━━━ Task material ━━━
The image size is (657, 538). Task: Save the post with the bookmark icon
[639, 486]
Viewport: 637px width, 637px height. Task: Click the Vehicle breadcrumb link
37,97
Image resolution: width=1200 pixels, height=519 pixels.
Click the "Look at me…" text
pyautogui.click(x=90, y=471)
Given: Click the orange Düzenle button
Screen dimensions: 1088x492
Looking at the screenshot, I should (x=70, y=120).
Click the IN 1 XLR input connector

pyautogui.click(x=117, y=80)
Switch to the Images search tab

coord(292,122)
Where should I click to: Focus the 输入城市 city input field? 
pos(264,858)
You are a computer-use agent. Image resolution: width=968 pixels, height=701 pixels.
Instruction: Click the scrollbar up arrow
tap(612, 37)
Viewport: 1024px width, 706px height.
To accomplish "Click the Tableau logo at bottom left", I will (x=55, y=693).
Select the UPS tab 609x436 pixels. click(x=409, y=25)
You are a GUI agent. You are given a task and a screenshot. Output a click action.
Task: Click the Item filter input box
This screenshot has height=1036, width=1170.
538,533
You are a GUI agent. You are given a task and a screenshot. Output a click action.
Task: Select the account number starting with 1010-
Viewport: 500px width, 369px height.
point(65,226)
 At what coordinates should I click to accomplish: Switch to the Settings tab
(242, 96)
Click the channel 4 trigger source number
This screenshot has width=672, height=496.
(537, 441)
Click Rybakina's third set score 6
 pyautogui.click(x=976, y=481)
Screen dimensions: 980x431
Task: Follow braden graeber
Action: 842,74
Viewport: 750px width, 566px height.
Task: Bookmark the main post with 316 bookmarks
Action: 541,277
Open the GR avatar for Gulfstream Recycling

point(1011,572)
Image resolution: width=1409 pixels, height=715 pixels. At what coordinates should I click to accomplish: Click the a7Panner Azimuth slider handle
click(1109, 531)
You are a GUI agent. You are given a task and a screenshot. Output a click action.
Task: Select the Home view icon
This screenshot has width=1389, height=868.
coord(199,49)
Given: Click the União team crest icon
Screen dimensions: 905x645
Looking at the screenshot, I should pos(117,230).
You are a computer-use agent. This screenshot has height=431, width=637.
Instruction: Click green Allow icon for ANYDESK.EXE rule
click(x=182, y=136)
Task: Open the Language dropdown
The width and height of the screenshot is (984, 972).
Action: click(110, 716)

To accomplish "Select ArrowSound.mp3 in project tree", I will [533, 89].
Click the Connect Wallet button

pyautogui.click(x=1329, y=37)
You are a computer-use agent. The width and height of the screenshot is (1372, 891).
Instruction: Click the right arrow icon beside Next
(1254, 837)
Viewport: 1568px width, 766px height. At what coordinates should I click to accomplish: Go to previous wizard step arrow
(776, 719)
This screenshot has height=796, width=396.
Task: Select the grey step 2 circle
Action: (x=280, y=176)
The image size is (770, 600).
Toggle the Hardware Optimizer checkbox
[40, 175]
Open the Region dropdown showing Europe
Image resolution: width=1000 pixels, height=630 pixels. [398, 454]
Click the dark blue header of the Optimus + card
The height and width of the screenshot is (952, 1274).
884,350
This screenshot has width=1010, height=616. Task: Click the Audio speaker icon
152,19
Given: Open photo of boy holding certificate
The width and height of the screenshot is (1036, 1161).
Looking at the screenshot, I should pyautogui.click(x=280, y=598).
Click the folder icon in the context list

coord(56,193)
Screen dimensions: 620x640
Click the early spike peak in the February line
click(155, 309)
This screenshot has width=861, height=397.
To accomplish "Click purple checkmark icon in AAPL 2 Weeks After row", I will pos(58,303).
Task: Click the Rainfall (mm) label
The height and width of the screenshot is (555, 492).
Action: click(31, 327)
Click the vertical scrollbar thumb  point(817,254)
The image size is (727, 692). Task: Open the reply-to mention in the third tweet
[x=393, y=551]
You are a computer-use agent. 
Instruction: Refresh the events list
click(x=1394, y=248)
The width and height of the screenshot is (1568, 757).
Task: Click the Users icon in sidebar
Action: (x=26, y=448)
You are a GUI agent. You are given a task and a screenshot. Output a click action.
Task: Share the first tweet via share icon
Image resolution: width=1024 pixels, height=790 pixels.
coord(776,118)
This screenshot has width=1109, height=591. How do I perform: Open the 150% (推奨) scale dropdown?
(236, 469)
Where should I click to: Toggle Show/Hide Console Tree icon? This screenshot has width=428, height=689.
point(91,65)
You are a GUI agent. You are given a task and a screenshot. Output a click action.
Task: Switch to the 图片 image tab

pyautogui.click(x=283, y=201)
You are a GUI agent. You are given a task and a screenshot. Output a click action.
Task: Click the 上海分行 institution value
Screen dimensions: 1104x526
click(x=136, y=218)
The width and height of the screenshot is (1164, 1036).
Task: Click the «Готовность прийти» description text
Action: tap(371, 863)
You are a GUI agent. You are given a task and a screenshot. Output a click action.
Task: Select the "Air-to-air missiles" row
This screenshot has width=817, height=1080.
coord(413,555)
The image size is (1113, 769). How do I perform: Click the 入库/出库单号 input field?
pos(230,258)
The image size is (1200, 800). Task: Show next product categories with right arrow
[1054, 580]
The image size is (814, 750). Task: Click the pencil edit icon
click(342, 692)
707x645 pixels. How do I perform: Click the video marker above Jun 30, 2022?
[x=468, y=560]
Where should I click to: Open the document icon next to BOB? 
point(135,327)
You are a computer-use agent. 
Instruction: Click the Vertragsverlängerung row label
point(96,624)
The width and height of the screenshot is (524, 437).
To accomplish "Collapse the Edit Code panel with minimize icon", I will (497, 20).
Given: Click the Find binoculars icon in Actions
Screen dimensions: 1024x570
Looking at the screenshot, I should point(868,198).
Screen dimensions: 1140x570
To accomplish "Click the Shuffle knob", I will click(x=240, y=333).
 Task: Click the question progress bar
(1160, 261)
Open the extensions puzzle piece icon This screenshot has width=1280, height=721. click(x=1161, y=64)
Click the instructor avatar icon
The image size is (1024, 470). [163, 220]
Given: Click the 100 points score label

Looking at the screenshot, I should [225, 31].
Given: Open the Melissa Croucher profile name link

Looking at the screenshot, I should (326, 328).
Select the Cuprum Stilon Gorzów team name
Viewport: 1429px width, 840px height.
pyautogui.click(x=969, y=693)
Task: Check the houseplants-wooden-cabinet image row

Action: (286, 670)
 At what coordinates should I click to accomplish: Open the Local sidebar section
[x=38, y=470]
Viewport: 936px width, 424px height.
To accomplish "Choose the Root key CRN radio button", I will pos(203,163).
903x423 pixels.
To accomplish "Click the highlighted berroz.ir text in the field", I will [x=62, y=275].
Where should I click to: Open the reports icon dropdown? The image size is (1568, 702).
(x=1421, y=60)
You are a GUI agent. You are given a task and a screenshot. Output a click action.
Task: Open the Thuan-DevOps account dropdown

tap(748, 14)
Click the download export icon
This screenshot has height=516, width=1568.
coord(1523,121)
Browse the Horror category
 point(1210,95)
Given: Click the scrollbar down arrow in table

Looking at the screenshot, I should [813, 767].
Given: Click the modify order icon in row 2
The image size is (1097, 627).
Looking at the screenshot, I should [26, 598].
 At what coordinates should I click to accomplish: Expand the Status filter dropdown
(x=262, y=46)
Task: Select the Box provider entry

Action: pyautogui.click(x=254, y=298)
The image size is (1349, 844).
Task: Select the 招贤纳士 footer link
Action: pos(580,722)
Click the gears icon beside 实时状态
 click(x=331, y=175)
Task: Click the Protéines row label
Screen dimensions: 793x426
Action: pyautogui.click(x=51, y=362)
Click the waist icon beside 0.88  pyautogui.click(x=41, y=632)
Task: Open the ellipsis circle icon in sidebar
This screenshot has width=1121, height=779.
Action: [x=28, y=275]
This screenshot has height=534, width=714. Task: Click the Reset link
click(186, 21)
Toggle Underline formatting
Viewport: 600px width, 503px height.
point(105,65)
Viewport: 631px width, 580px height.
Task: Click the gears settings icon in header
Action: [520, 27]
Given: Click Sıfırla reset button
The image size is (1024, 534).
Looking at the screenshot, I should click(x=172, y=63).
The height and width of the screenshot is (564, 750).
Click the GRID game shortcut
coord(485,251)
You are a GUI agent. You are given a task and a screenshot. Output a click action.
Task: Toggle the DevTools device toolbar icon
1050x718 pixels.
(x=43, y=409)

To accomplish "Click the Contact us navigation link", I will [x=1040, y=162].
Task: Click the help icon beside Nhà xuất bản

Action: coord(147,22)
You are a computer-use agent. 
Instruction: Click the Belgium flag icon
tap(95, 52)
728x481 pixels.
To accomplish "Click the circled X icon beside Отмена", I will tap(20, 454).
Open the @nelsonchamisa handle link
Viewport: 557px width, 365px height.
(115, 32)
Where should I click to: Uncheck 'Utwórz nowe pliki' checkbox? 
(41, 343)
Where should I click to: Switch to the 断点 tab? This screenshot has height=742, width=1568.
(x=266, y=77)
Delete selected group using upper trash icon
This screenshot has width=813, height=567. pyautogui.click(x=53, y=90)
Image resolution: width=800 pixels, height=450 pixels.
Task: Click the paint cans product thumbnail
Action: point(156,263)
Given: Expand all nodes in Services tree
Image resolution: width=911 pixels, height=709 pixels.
━━━
* What you are asked to do *
Count how many lines of the data include the word "team". Your reply should be that number alone.

* Final answer *
2